Ancor peggiore, sia in termini economici che di status sociale, è la condizione dei docenti della formazione professionale, delle scuole non statali, i quali, nonostante svolgano il medesimo lavoro dei loro colleghi della scuola statale, si trovano in una situazione ancor peggiore. Non sono selezionati attraverso concorsi e graduatorie, bensì tramite reclutamento diretto e discrezionale. Hanno salari inferiori, orari più lunghi e frequentemente è richiesta loro un’ampia flessibilità. L’errata stima della retribuzione degli insegnanti da parte degli italiani, rilevata nella ricerca dell’Università del Sussex, diviene purtroppo corretta nel caso dei docenti della formazione professionale. Inoltre, operando nella formazione professionale, questi insegnanti si trovano ad affrontare situazioni ad alta complessità didattica e relazionale. Hanno percentuali elevatissime di studenti con DSA certificati, che rappresentano spesso più di metà della classe. Insomma, sono pagati meno di chi insegna in un liceo, ma la fatica che viene loro richiesta è spesso maggiore.

Il mondo della formazione professionale è una grande realtà sommersa di cui si conosce davvero poco. Anche perché molto difficile da mappare. In Lombardia risultano circa 3000 docenti assunti con il contratto nazionale della loro categoria, ma si stima ve ne siano almeno altri 15000 (probabilmente sono di più) con i contratti atipici più disparati: partite IVA, somministrazione, contratti a chiamata, contratto commercio terziario, rapporti di lavoro che fanno riferimento a regolamenti di istituto, e chi più ne ha più ne metta.

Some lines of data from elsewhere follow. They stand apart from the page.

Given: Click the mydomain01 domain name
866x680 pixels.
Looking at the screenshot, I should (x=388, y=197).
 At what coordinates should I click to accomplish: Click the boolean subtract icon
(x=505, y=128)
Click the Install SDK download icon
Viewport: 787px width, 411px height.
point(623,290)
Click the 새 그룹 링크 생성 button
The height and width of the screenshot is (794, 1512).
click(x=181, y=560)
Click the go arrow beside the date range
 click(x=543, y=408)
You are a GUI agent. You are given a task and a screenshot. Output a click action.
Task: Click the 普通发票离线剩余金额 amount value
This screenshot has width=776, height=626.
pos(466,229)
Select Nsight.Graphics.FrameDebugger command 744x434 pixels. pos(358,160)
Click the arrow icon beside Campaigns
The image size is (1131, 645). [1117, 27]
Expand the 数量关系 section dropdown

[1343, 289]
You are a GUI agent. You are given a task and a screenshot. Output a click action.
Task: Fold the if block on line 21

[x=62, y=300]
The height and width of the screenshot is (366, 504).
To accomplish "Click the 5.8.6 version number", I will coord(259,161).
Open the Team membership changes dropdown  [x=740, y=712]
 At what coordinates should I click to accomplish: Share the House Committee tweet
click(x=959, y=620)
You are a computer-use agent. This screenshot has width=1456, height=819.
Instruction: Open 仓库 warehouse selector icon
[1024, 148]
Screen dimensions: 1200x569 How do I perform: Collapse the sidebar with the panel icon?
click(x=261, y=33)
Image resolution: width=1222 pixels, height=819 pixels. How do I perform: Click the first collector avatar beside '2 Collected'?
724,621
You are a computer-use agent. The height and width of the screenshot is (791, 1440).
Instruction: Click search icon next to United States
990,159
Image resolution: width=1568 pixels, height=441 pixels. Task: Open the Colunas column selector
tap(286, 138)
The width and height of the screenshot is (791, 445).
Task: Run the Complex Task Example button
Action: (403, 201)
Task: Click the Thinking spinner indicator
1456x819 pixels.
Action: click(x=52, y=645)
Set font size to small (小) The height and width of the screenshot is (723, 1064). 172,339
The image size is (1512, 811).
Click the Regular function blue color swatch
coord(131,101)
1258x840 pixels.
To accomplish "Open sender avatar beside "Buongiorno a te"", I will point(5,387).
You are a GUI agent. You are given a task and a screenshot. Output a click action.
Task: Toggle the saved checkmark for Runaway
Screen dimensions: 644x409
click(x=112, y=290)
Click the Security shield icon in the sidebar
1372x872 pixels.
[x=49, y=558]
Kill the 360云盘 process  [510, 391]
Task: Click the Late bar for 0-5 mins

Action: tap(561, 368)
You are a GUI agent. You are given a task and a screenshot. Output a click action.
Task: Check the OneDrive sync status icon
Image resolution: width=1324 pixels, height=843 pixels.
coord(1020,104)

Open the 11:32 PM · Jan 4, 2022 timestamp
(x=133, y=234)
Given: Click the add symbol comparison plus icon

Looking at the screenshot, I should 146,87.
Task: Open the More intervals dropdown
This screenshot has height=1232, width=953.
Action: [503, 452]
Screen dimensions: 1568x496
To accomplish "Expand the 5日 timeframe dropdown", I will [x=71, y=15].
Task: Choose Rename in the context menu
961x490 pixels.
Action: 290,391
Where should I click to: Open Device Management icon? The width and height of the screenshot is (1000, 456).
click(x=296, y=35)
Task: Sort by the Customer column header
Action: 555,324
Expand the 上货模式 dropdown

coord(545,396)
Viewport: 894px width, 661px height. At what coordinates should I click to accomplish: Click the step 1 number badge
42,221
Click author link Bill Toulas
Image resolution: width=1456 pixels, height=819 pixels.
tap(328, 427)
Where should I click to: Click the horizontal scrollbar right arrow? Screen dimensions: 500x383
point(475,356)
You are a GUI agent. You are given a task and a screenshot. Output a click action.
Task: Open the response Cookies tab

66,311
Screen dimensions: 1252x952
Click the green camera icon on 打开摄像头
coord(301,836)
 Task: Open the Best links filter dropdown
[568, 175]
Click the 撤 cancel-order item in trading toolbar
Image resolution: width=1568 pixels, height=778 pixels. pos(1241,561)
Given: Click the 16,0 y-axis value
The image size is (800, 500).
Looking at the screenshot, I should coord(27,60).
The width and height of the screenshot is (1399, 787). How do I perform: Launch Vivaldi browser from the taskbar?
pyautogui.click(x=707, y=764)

Anche per questa ragione i piccoli miglioramenti determinati dal rinnovo del CCNL della formazione professionale che, dopo dieci anni di stallo, è stato finalmente firmato lo scorso primo marzo, riguarderanno una minoranza di questi docenti, lasciando la situazione complessiva sostanzialmente immutata. Sia chiaro: il rinnovo per quadriennio 2024-2027 è un risultato importante, da non liquidare. Soprattutto se si tiene conto della debolezza sindacale che, per ragioni strutturali, caratterizza questa categoria. Nel primo biennio «realizzerà aumenti pari al 5%, prevedendo nel contempo la riapertura della trattativa per il secondo biennio. A queste risorse si aggiungono almeno il 3% di salario incentivante e 1.000 euro una tantum da attribuire attraverso le contrattazioni regionali, la sanità integrativa, confermata la previdenza complementare».

L’estensione del contratto nazionale al più ampio numero possibile di questi docenti è attualmente l’unica strategia per contrastare il dumping salariale prodotto dall’uso improprio di altri contratti e dalla dispersione generata dalle diverse articolazioni regionali. Tuttavia, dato il grado di frammentazione appena descritto, unificare contrattualmente questa categoria è una battaglia difficilissima.

I rappresentanti sindacali sono pochi e, a mio parere, eroici, se ci ricordiamo che si trovano nelle medesime condizioni di precarietà e ricattabilità dei lavoratori che rappresentano. Ma non possiamo scaricare su di loro l’onere di cambiare la situazione. Non stiamo parlando semplicemente delle condizioni di una categoria lavorativa, ma della qualità del nostro sistema scolastico. Statale e non statale. Dunque delle sorti della società intera.

Se riguarda tutti, credo che ciascuno debba fare la sua parte. A cominciare dalle famiglie e dall’informazione, che non possono certo elevare le retribuzioni degli insegnanti, perché non è in loro potere. Ma non vale la stessa cosa per lo status sociale. Su questo si può intervenire, raccontando l’importanza, la ricchezza e la complessità di questa professione. Evitando di ridurre l’informazione sulla scuola a una sequenza di fatti di cronaca (bullismo, comportamenti devianti) come spesso accade. E magari abbandonando un altro vizio molto diffuso, ovvero la cattiva abitudine di criticare in modo generico e superficiale la categoria degli insegnanti. Soprattutto alla luce del fatto che, come ci ha dimostrato l’Università del Sussex, non sappiamo di cosa stiamo parlando.

Questo articolo non sarebbe stato possibile senza il contributo essenziale di Antonio Cassella, insegnante di italiano, storia e geografia e delegato provinciale FLC-CGIL per la formazione professionale. È grazie a lui che ho potuto avere dati e informazioni — irreperibili altrove — relative alla condizione degli insegnanti che lavorano nelle scuole non statali lombarde.